Rust forces absurd levels of abstraction onto code very early and if you are wrong you need to make sweeping refractors.
I really want to love the language, but building bottom up is extremely difficult with it, it may be Stockholm syndrome and familiarity but I can generally get much further into a project much quicker in C++.
In Rust it feels like I'm fighting the language and it's not the borrow checker.
There are so many great ideas in Rust and I keep trying it because of them, don't get me wrong I do think a safer language is the future but Rust isn't there yet. Every time I try it it's better though.
I have actually looked at the interior of Tokio. While there's a lot of complexity there, most of that complexity is in making a highly performing multi-threaded work-stealing runtime rather than anything Rust-specific. Indeed, I find it easier to reason about than in C++ because the ownership rules are enforced and where they're violated is clearly annotated with unsafe & lots of documentation explaining why it's safe. I suspect you'll see similar things in axum but I can't speak to that codebase specifically.
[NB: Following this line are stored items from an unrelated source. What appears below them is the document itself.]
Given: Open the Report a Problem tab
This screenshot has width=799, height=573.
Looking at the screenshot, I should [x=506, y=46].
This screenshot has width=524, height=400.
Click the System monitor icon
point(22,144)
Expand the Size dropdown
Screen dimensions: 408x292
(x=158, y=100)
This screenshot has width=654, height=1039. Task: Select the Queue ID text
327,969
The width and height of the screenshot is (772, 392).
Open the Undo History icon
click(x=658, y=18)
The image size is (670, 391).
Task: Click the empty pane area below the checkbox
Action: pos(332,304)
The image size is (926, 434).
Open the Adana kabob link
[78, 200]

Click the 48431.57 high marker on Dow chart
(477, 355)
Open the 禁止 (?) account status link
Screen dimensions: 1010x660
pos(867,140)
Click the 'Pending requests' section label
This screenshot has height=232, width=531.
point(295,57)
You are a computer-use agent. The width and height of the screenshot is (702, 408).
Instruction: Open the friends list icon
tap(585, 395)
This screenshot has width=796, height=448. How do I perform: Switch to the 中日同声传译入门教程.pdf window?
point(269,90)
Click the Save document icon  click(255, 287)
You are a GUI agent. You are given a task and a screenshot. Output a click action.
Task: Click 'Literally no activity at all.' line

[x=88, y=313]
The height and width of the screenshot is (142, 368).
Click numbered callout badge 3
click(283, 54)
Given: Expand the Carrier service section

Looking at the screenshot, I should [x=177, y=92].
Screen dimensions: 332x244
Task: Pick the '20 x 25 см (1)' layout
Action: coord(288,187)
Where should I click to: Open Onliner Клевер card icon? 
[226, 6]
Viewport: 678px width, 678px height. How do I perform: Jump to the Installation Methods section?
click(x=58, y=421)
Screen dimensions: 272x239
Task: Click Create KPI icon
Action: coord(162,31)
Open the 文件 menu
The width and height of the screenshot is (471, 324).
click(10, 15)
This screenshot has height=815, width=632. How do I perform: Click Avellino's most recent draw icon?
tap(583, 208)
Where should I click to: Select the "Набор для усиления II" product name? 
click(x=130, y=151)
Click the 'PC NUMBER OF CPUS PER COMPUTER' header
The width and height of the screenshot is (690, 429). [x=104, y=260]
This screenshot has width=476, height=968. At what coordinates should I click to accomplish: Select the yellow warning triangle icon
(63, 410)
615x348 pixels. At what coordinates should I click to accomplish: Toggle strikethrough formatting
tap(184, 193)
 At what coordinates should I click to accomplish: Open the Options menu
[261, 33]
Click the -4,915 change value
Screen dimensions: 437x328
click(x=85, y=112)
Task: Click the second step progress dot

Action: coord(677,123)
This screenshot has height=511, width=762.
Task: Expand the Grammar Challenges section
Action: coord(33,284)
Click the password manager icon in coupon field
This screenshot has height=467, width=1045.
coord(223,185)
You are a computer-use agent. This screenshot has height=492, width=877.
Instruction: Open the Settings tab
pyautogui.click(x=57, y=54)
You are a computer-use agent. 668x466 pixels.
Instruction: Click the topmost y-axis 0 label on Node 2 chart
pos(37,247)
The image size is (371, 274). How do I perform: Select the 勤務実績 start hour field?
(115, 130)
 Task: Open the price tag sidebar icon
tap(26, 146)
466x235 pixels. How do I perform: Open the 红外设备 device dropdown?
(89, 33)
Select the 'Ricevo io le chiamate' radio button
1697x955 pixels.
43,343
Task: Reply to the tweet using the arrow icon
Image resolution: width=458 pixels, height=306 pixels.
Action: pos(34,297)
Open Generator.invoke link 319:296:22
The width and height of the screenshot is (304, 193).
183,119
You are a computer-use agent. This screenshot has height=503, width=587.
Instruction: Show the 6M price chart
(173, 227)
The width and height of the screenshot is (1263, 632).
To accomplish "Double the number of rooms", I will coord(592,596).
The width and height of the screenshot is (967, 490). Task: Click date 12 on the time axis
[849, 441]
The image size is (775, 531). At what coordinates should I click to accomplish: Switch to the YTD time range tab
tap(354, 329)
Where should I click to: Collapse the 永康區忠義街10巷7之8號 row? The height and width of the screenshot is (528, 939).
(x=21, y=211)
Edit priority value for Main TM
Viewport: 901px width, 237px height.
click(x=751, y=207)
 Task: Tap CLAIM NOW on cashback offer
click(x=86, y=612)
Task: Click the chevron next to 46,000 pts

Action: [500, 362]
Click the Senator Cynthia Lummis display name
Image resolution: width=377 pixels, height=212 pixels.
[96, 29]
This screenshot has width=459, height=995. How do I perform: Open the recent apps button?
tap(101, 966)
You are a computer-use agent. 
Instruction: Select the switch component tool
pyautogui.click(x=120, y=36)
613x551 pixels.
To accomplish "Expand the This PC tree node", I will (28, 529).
I don't think you'd be able to do something meaningfully easier in C+. I think it is Stockholm syndrome. It took me about 2 months to get familiar that it wasn't uncomfortable anymore and 8 months to reach the "I can generate code faster than I ever could in C++".
For context consider that I'd spent the prior ~11 years coding on and off in C++ professionally and the prior 10 years before that as a kid learning C++ so C++ was definitely a language I felt at home in. I spend almost no time compared to C++ trying to make the build system work and I can quickly pull in high quality components others have written vs in C++ where I either have to implement it myself, spend time on build integration, or figure out a way to do without.
Oh I completely agree Tokio is a complex piece of software, but my point was you need to implement a decent amount of that even for trivial cases where Tokio isn't needed and therefore the default response is to just pull in Tokio.
Part of the complexity for me at least in async Rust was that it is some weird mix between coroutines and completion handlers. It's a pretty nice abstraction with once you wrap your head around it but how many Rust devs would be able to do that?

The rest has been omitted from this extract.